Meğerse Gülse Birsel boşa konuşmamış.
Başbakan’ın sahiden postmodern denebilecek bir uzlaşmacılık
anlayışı var. Gerçi bu defa mesele bir Ege kentinde, Başbakan ve
heyeti için özel olarak kapatılan bir deniz mahsulleri
restoranında, inançlar gerekçesiyle tercih edilmeyen deniz ürünleri
yerine “menemen” ısmarlamaya benzemiyor.
Konu daha karmaşık.
Ama belli ki Yıldırım’ın kafası böyle çalışıyor. İstenmeyen deniz
mahsulleri yerine nasıl “O halde menemen yap!” orta yolunu
buluyorsa, Başbakan muhafazakâr kesime de şimdi “tekme” yerine
“mırıldanma” yöntemini hatırlatıyor.
Çıtayı böylece tek hamlede “tekme”den, “mırıldanma”ya indiriyor
Başbakan.
Bundan iyisi Şam’da kayısı.
Kadınlar böylece sokakta şort dayağından kurtulacak. Ama ense
köklerinde “Tuuu!Utanmıyor musun? Rezil. Bu şekilde
nasıl çıktın?” diye mırıldanan insanlara muhatap
olacaklar.
O kadar olur… Gülü seven dikenine katlanır misali. Buna da razı
olacaklar. Serde Binali Yıldırım uzlaşmacılığı var.
Bisikleti yasaklayan kafa
Yıldırım’ın Ahmet Hakan söyleşisinde bir de “yaşam tarzıyla” ilgili
sözleri var.
“Türkiye’de yaşam tarzıyla igili kaygılar, sıralama yapsanız
15. sırada gelir. Türkiyegerçekliğiyle alakası yok. CHP’nin
yegâne sermayesiydi bu ama bitti. İnsanların
önceliği terör, ekonomi, işsizlik, gelir dağılımı sorunu”
diyor Başbakan.
“Çözüm üreten, güler yüzlü, kibar” Yıldırım, üç cümle içinde
Türkiye’de yaşam tarzlarıyla ilgili kaygıları olan herkesi yok
saydığı gibi ana muhalefet partisini de bir kalemde
harcamış.
Uzlaşmacılıkta level atlayıp, zirve yapmış.

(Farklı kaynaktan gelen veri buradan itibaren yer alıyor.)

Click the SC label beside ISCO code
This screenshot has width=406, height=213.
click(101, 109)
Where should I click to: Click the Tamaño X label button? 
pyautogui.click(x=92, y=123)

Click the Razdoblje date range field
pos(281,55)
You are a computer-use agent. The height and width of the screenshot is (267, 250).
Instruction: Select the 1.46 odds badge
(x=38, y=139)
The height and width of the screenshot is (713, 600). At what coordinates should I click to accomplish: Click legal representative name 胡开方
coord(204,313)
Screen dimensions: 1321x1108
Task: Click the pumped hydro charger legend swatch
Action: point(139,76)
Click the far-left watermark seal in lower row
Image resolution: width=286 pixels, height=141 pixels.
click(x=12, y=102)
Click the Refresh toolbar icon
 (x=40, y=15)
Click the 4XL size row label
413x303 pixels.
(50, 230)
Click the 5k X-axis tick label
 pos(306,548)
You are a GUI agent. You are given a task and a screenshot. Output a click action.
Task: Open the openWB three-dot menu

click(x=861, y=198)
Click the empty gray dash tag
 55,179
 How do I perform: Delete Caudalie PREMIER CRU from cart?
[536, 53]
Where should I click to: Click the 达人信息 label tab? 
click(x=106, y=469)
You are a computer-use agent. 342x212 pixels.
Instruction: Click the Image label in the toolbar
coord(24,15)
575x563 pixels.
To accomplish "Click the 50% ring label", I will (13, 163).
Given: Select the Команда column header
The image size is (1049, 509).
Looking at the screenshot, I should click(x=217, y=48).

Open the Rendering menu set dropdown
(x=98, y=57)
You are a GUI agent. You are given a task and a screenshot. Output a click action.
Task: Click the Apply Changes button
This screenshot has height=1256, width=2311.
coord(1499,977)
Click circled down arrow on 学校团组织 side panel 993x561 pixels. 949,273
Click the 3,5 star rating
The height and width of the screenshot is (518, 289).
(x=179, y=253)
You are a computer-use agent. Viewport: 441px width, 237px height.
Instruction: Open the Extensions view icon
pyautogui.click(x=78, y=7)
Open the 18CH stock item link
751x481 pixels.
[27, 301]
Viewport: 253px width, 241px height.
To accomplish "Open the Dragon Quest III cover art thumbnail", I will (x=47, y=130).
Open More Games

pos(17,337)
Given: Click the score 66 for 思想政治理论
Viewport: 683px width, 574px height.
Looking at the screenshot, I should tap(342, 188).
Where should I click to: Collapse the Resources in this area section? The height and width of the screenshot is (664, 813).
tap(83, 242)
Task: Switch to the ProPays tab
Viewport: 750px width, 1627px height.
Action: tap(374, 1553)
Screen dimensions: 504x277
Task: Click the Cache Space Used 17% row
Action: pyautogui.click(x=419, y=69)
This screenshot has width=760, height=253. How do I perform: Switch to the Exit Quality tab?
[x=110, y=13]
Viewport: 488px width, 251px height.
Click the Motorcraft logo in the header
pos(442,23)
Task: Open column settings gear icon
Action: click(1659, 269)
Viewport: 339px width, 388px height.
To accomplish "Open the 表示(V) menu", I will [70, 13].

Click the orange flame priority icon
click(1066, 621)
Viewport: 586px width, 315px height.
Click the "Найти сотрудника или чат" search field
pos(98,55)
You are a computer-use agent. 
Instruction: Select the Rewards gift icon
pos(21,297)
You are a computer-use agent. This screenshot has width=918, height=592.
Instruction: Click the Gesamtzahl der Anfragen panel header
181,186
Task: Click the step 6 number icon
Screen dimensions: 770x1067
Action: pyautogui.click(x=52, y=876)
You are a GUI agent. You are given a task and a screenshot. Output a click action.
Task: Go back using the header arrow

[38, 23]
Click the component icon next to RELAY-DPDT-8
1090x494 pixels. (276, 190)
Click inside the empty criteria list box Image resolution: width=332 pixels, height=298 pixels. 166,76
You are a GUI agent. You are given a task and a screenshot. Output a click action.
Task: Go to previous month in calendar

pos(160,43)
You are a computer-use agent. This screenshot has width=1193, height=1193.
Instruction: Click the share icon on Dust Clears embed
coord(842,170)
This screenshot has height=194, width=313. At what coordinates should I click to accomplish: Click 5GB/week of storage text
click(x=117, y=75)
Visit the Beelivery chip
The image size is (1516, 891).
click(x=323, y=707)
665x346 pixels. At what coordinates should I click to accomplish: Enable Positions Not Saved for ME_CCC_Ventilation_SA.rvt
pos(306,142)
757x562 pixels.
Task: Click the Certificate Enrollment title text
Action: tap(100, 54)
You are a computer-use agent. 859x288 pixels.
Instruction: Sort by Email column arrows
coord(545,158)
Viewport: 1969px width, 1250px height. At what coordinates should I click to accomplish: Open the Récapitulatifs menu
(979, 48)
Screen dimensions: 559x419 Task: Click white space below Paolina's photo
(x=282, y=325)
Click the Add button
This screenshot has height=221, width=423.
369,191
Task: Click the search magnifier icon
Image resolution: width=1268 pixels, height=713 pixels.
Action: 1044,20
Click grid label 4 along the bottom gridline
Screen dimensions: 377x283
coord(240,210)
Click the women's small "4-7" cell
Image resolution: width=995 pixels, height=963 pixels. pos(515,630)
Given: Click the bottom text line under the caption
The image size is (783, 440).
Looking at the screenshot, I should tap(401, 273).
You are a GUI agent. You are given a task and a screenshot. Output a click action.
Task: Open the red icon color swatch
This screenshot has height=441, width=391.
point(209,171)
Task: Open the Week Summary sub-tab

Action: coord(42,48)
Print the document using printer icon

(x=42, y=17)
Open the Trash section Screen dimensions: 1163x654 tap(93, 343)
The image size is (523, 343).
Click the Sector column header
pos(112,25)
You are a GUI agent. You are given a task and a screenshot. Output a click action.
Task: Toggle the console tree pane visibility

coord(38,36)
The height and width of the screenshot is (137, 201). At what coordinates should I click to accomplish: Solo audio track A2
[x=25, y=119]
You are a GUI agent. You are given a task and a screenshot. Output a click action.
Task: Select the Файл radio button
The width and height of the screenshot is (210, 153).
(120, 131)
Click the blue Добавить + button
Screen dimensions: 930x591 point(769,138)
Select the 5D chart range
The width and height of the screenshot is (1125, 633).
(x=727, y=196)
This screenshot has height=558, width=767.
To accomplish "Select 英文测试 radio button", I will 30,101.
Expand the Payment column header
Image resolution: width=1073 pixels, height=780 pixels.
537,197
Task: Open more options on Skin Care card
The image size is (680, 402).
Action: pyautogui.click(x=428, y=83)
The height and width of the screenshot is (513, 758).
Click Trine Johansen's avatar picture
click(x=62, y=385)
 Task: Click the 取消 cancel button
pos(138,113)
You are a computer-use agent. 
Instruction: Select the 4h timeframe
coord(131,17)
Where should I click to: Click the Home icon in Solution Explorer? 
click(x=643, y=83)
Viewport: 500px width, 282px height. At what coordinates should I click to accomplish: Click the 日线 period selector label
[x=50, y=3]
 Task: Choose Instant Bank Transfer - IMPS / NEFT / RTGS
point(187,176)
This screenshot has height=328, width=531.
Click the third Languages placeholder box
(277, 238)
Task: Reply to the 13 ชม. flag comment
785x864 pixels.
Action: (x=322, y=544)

Bizler “şort saldırısının” bu şok…şok… şok sonuçlarını tartışırken,
komşu İran’da mollalar kadınlara bisikleti yasakladı. Bisiklete
binen kadınlar “erkeklerin dikkatiniçekiyor, toplumda ahlaki
yozluk ve hayâsızlık” yaratıyormuş. Yobazlığın nerede duracağı
hiç belli olmuyor.
Türkiye’de şort “mırıldanma kriteri” sayılırken, İranlı gericiler
de “bisikletli kadından” tahrik oluyor.
“Tahrik” skalası kadını kamu alanından tümden silip eve kapatmaya
dek varıyor. Dini lider Hamaney nitekim
yeni bir “kadının yeri evidir” fetvası vermiş. Sünniler,
Şiiler çoğu defa her mevzuda kapışıyor. Ama “kadın”ı görünmez
kılmakta hemfikirler!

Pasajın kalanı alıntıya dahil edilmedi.